Several years ago, I was invited to Amazon.com headquarters. After signing a legal promise of secrecy, I was taken into a special room. Someone came in carrying a package containing Amazon's secret weapon … the Kindle.

It was turned on. And from the second I held it, so was I. It felt as though I was holding the future. Since then, the e-book market has taken off. The Kindle has worthy competitors, including the iPad, Sony Reader and Nook.

Though I consider myself a paper guy, I can see the advantages to e-books.

An e-book reader is smaller and lighter than a guidebook. You can effortlessly carry hundreds of e-books, which is great for long trips with many destinations. And with built-in wireless, you can buy books from anywhere, convenient for spur-of-the-moment detours.

Of course, e-books have their problems. Though they work well for novels, they remain clunky for guidebooks. It can be difficult to find the information you're looking for; flipping from page to page can be awkward; and maps — often designed to run across two pages — don't always appear correctly. An e-book reader is expensive, and if you lose it, you're out hundreds of dollars. Still, e-books are here to stay, and they will only gain in popularity.

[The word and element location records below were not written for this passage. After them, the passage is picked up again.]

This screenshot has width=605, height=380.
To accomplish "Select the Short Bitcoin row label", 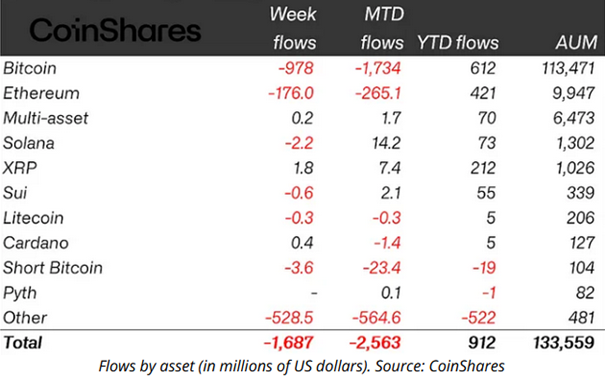I will 53,268.
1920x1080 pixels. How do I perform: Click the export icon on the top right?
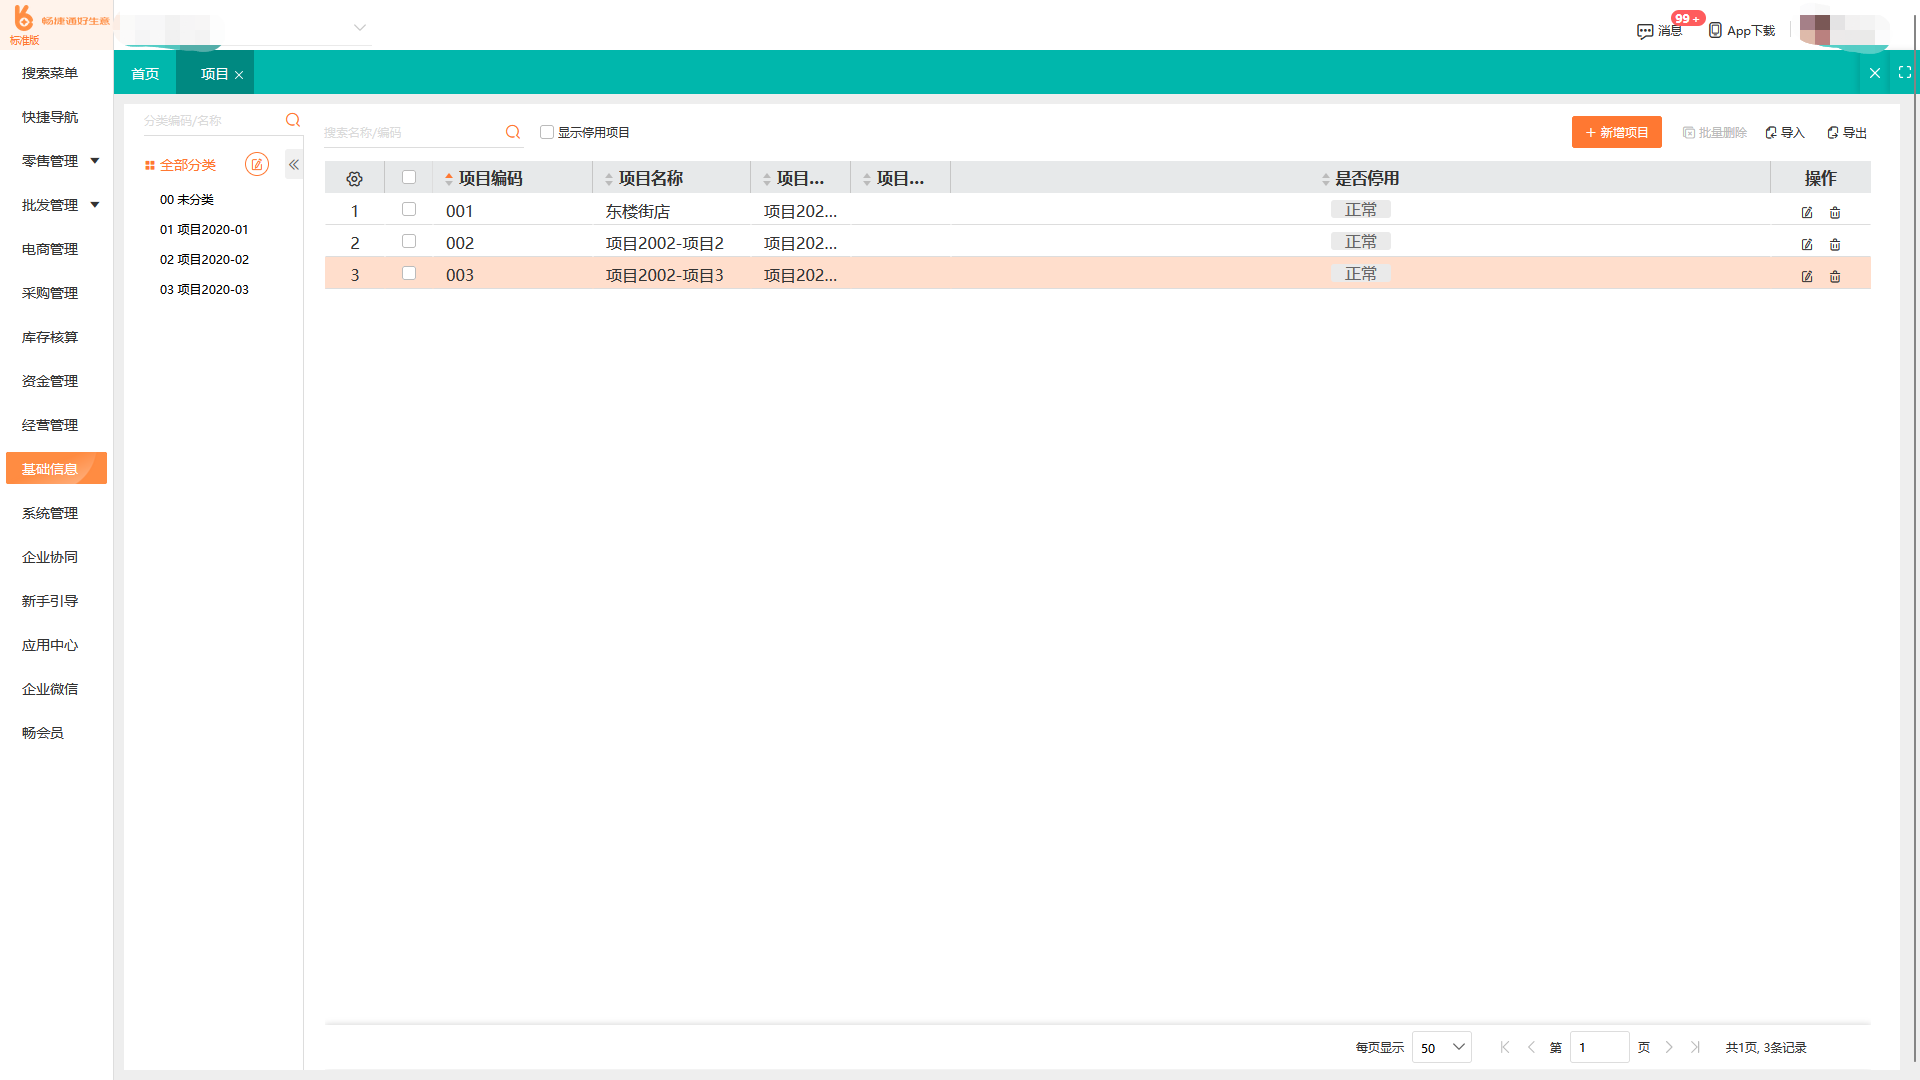pos(1846,132)
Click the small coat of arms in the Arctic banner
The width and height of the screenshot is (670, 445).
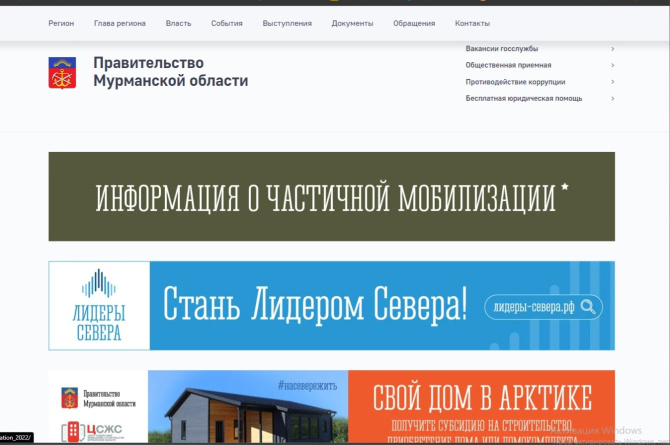pos(69,397)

E-books are among the latest technologies changing the way we travel. E-mail, blogging, Facebook and Twitter have usurped postcards. Public pay phones are nearly obsolete now that cell phones, international phone cards (sold in Europe) and calling over the Internet offer easy and cheap alternatives. After a busy day of sightseeing in Berlin, you could go back to your hotel room, download a movie and watch the serious "Das Boot" or the funny "Good Bye Lenin!"

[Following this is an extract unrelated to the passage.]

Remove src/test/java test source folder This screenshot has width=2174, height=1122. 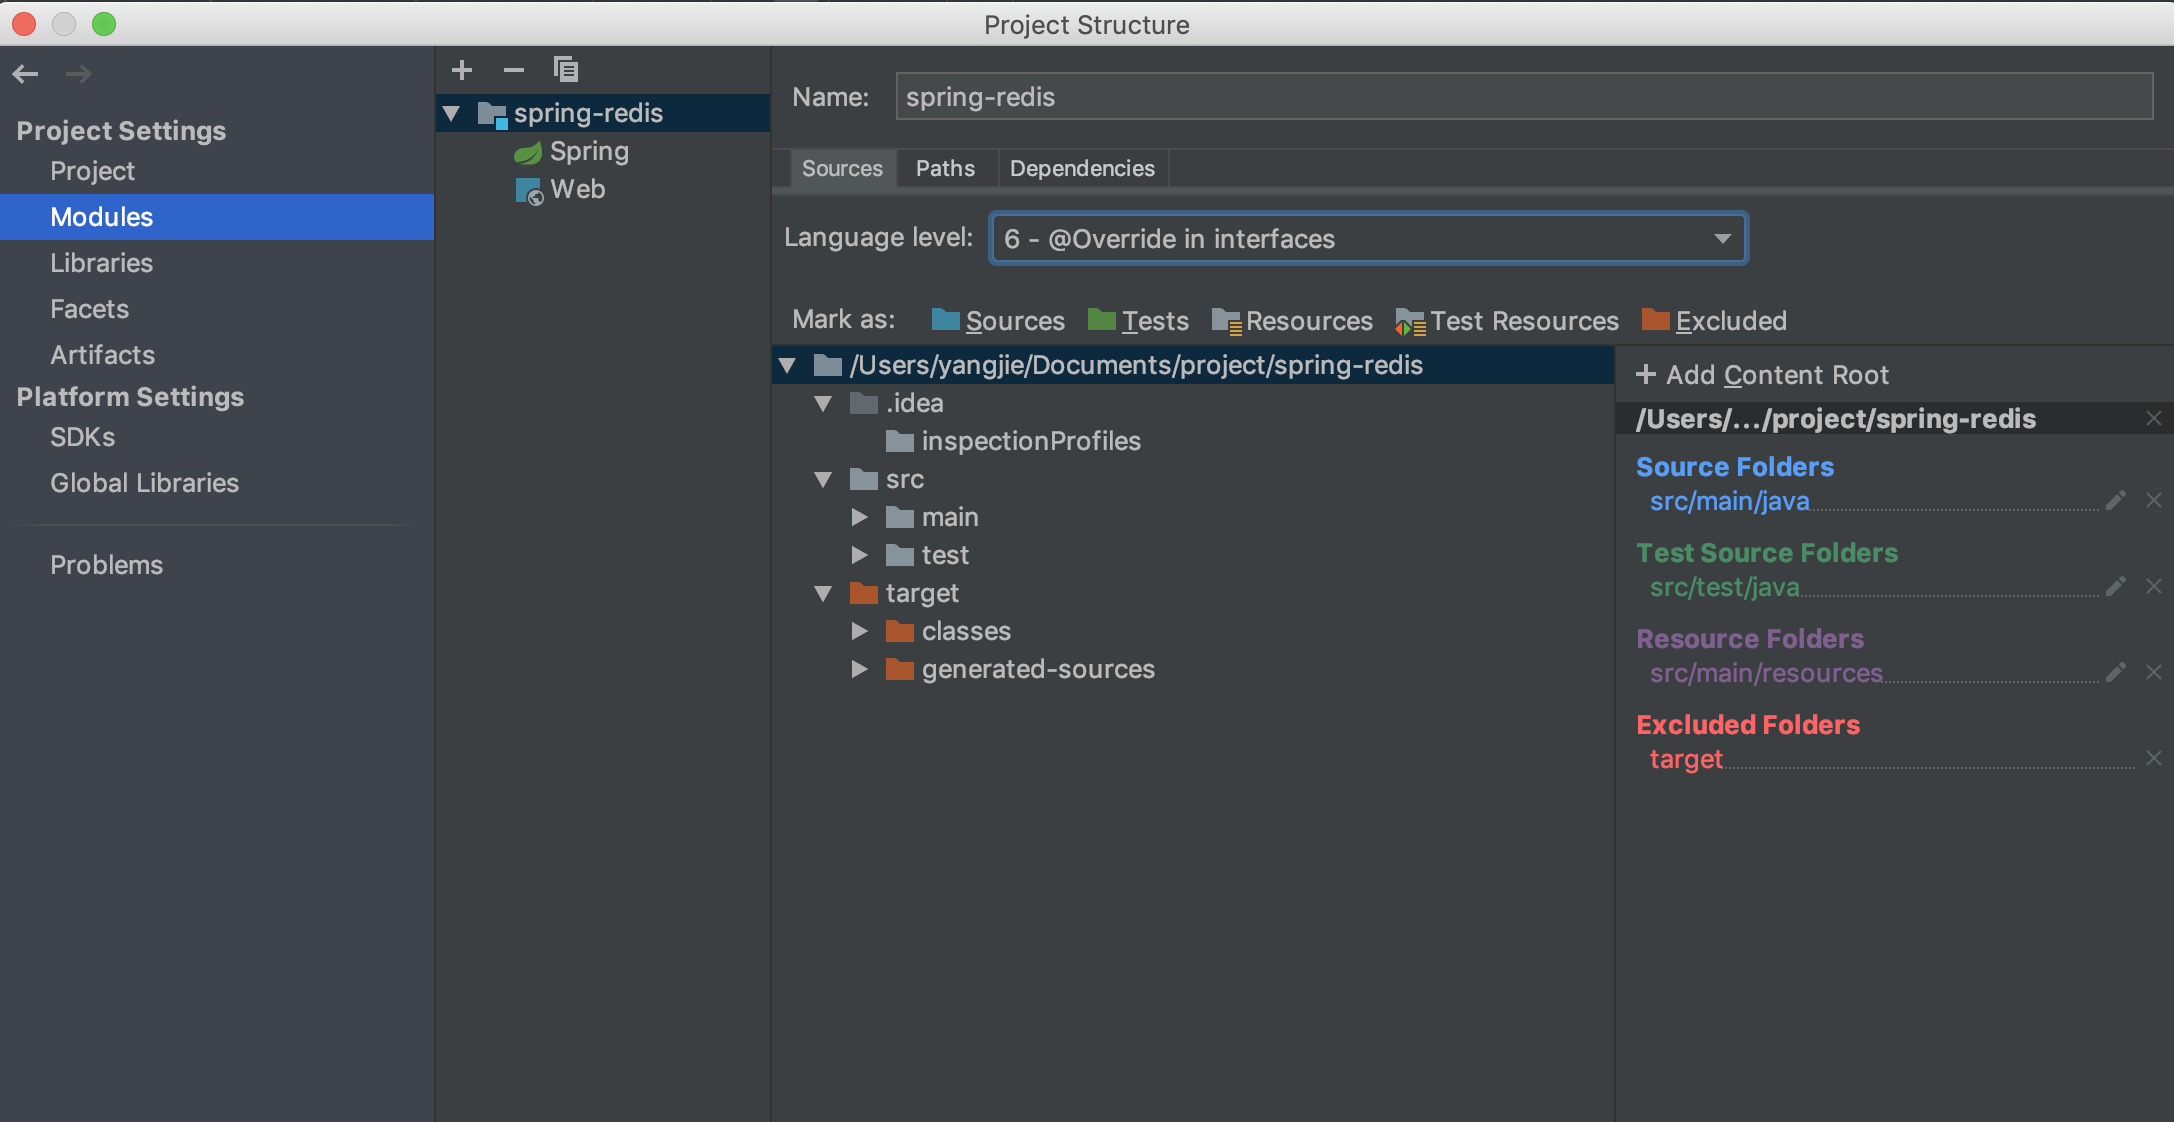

An audio tour you can run on your iWhatever is the one technology I'm excited about. More and more tourist offices and museums are offering these for free or at low cost.

For instance, the tourist information office in Italy's Padua has MP3 tours covering five walking routes. You can download these for free from its Web site (www.turismopadova.it), or just borrow one of its MP3 players when you are there. Bath's tourism office has a downloadable Jane Austen walking tour that includes a printable map (visitbath.co.uk). Free audio tours for London's National Portrait Gallery, Prague's Charles Bridge and other sights are available at acoustiguide.com.

I just launched Audio Europe, an extensive free online library containing audio tours of Europe's major sights and interviews with travel experts. Choose whatever interests you, and download it to your iPod, smart phone or computer at ricksteves.com or iTunes.

Before you leave for Europe, it's worth checking online to see what kinds of digital content you can find to enhance your trip. Using Google or the iTunes store, search for sights and cities you will be visiting.

Some places are going beyond audio. At Chateau de Chenonceau in France's Loire region, pictures and videos accompany the audio narration, cluing you in to what you are seeing. You can rent an iPod there or run the tour on your own device (chenonceau.com). Versailles' free app for iPhones uses GPS to sense where you are and pops up related videos, narration and slide shows (chateauversailles.fr).

Though paper guidebooks are still selling well, map sales are being hit much harder by techie alternatives, such as Google Maps and GPS. To be honest, I'm still somewhat of a holdout when it comes to GPS (then again, I was probably the last writer in America to cling to WordPerfect). To me, part of the fun of being immersed in Europe is navigating. If you want to connect with locals, ask for directions. By being engaged, I learn and internalize the lay of the land.

If I do use a GPS, I make it a point to also have a road map handy and at least a vague sense of my route. One time, driving from St. Moritz to Lugano via Italy's Lake Como, I realized my GPS had just directed me past the Lugano turnoff. Hitting the brakes and checking my map, I figured out it was aiming to send me on the freeway, then on a ferry across the lake. I stuck with the "slower" roads on the quieter side of the lake ... and got in an hour earlier. The lesson: GPS is most useful in conjunction with a good map and some common sense.

That's the bottom line with most technology. It can lead you in the right direction — to that small town in the hills or through an overwhelming museum such as the Louvre — but the rest is up to you.